Convert the listing into a two-column CSV with the columns instruction and action. Begin at the line that contains "Click the printer icon in the toolbar" and stop after the line that contains "Looking at the screenshot, I should click(115, 282).". Give one row per instruction, with its text and its answer each in a single quoted field and line breaks turned into spaces.

□ □ □

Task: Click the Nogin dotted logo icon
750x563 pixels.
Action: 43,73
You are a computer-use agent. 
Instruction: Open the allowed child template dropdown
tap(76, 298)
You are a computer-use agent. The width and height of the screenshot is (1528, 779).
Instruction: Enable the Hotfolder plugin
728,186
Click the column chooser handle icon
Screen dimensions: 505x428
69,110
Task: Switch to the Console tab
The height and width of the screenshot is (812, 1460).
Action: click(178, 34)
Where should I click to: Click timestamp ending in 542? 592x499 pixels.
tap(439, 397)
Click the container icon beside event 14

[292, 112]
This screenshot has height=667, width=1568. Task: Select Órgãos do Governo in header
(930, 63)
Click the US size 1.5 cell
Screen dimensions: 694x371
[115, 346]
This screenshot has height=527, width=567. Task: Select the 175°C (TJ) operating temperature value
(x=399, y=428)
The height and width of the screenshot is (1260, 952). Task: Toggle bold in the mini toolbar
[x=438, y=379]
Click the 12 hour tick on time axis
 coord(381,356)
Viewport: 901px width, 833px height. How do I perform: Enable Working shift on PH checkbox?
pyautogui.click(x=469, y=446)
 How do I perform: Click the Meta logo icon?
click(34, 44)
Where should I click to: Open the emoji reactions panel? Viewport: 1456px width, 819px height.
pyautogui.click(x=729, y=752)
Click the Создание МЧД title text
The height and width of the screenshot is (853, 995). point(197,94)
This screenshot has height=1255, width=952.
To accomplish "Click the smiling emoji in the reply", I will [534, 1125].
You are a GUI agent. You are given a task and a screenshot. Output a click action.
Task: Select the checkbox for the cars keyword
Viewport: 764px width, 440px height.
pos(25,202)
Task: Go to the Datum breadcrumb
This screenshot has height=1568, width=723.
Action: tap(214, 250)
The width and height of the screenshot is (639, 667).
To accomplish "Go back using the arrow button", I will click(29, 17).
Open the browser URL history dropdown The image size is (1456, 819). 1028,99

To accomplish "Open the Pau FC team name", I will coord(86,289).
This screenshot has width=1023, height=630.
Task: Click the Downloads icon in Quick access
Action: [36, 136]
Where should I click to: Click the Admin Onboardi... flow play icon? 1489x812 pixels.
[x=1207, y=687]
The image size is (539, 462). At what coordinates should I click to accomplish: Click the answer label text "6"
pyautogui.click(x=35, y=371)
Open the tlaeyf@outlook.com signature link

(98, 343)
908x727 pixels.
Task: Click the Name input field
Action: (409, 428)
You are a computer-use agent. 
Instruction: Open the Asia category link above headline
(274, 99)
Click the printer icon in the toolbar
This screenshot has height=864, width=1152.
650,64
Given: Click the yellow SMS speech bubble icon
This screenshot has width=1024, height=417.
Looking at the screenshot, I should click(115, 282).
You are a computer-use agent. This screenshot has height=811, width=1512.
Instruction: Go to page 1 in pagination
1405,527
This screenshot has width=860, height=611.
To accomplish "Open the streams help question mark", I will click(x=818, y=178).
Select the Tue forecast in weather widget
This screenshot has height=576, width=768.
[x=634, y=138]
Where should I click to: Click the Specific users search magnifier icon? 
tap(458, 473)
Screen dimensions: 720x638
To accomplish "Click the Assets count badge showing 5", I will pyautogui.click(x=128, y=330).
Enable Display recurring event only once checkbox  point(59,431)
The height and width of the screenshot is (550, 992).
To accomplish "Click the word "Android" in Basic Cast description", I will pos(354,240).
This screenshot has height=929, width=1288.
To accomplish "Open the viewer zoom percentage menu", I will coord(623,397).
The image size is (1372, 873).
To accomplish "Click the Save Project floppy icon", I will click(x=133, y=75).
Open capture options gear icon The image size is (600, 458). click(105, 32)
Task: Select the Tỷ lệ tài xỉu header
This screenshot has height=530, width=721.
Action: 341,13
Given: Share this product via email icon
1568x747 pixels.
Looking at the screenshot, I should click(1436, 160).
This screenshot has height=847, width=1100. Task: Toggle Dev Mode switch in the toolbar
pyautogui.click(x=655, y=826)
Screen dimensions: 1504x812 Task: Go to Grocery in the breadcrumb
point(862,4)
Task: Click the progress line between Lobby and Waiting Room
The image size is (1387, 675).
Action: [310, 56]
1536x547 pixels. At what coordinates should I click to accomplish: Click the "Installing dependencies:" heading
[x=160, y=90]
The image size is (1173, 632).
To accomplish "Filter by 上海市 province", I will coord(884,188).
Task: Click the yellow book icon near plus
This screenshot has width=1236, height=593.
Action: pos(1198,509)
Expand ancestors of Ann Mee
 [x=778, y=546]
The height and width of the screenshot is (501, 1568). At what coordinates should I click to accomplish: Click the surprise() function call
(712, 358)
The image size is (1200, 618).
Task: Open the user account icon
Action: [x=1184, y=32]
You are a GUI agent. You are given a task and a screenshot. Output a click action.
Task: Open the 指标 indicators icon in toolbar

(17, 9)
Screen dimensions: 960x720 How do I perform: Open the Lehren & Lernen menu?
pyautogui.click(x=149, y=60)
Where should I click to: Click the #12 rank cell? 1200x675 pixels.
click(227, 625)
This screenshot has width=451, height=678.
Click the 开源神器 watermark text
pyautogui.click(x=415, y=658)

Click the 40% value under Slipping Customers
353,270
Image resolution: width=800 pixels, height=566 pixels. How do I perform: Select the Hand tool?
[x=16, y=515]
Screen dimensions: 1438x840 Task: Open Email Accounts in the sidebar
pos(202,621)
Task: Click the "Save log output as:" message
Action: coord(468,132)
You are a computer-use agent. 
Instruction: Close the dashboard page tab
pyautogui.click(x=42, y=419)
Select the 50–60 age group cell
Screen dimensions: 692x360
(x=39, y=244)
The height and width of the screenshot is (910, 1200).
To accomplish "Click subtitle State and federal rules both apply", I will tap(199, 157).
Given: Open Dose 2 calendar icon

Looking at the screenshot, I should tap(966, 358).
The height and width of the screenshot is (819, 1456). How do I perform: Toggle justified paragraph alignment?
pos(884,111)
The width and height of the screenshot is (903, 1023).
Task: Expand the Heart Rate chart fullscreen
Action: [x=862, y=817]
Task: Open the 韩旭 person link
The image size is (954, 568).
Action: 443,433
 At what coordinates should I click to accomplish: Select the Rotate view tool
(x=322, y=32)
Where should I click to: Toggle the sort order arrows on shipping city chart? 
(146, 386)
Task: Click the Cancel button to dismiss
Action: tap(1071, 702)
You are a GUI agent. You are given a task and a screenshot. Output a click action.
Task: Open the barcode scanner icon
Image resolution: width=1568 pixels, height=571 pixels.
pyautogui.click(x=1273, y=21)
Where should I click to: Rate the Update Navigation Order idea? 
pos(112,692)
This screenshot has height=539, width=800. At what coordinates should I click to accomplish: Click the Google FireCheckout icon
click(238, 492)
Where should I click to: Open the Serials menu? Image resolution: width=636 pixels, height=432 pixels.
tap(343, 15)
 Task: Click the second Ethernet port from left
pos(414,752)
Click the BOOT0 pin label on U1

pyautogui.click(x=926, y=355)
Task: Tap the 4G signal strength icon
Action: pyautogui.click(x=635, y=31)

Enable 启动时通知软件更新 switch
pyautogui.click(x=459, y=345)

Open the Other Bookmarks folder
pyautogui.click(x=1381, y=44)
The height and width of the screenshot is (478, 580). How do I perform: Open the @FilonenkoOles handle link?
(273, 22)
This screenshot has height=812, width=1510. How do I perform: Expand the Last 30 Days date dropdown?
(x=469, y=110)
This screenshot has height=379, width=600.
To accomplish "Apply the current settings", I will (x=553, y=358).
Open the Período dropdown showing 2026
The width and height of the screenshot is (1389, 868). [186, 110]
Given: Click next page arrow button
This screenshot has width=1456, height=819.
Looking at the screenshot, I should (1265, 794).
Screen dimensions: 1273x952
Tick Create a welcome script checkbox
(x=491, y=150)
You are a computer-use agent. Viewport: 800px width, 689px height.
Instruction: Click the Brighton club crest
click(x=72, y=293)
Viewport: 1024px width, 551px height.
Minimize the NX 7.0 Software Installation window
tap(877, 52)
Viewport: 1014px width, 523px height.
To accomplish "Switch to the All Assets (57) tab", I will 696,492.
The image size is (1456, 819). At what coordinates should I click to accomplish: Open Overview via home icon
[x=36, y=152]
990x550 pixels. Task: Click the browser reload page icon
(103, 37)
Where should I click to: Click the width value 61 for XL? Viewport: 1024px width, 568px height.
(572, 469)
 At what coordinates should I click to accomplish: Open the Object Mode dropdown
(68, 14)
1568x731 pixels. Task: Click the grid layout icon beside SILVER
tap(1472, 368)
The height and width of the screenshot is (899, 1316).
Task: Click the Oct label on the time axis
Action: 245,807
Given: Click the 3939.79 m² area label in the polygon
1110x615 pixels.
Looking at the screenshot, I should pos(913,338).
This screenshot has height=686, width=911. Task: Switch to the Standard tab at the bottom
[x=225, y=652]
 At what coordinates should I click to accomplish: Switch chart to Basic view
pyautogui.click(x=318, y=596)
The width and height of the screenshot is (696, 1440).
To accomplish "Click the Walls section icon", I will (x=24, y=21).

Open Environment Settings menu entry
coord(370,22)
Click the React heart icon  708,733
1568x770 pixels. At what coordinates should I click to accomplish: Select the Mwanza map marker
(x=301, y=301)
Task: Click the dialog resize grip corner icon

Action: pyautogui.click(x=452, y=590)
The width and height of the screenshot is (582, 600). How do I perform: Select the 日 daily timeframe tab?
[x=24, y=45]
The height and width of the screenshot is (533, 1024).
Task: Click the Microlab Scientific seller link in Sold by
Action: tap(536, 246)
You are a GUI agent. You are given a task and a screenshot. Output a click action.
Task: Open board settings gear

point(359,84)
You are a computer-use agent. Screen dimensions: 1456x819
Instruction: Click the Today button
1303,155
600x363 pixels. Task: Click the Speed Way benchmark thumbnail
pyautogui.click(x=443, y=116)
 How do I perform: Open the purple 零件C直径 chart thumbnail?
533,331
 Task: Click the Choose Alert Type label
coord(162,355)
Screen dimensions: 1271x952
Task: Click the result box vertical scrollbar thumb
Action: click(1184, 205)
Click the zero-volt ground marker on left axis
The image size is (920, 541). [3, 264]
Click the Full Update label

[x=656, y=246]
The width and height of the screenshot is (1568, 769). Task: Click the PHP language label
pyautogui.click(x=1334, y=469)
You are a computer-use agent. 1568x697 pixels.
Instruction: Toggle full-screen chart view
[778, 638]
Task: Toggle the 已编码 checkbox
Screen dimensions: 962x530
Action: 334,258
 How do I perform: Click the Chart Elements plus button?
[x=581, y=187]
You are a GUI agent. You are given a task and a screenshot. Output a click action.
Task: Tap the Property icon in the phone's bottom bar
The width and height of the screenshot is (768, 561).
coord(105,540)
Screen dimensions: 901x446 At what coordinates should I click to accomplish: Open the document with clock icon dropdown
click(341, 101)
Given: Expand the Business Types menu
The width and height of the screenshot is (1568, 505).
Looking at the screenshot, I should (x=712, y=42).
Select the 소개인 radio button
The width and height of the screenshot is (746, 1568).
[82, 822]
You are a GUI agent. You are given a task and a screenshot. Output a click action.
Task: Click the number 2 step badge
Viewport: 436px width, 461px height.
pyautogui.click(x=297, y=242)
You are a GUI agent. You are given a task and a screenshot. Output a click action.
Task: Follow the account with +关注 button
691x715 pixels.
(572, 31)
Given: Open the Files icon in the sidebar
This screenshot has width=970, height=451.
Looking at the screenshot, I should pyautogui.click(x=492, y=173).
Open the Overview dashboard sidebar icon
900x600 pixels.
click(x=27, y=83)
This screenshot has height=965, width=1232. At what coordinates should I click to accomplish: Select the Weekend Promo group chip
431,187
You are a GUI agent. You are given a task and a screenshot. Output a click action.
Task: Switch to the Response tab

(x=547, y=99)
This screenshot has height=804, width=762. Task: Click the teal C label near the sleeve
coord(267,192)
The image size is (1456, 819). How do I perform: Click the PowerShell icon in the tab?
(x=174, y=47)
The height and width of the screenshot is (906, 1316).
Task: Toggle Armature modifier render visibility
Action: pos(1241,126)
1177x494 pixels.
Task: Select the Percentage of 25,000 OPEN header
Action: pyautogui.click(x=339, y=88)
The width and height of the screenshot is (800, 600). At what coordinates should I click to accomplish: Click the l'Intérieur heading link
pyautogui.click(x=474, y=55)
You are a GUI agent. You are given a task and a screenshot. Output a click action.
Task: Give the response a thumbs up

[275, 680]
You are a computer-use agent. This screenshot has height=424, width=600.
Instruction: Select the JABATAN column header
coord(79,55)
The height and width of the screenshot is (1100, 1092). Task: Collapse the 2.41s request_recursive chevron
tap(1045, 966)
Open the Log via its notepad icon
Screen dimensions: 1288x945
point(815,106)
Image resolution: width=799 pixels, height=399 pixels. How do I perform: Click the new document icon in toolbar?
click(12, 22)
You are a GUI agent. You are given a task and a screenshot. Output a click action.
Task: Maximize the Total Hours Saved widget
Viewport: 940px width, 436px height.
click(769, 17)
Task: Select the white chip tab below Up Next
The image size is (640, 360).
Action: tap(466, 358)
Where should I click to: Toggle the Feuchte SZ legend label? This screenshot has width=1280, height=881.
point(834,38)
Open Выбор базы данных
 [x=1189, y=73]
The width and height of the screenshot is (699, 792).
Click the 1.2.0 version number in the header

□ □ □

• _The solution_
instruction,action
"Click the printer icon in the toolbar This screenshot has height=864, width=1152.","650,64"
"Given: Click the yellow SMS speech bubble icon This screenshot has width=1024, height=417.","Looking at the screenshot, I should click(115, 282)."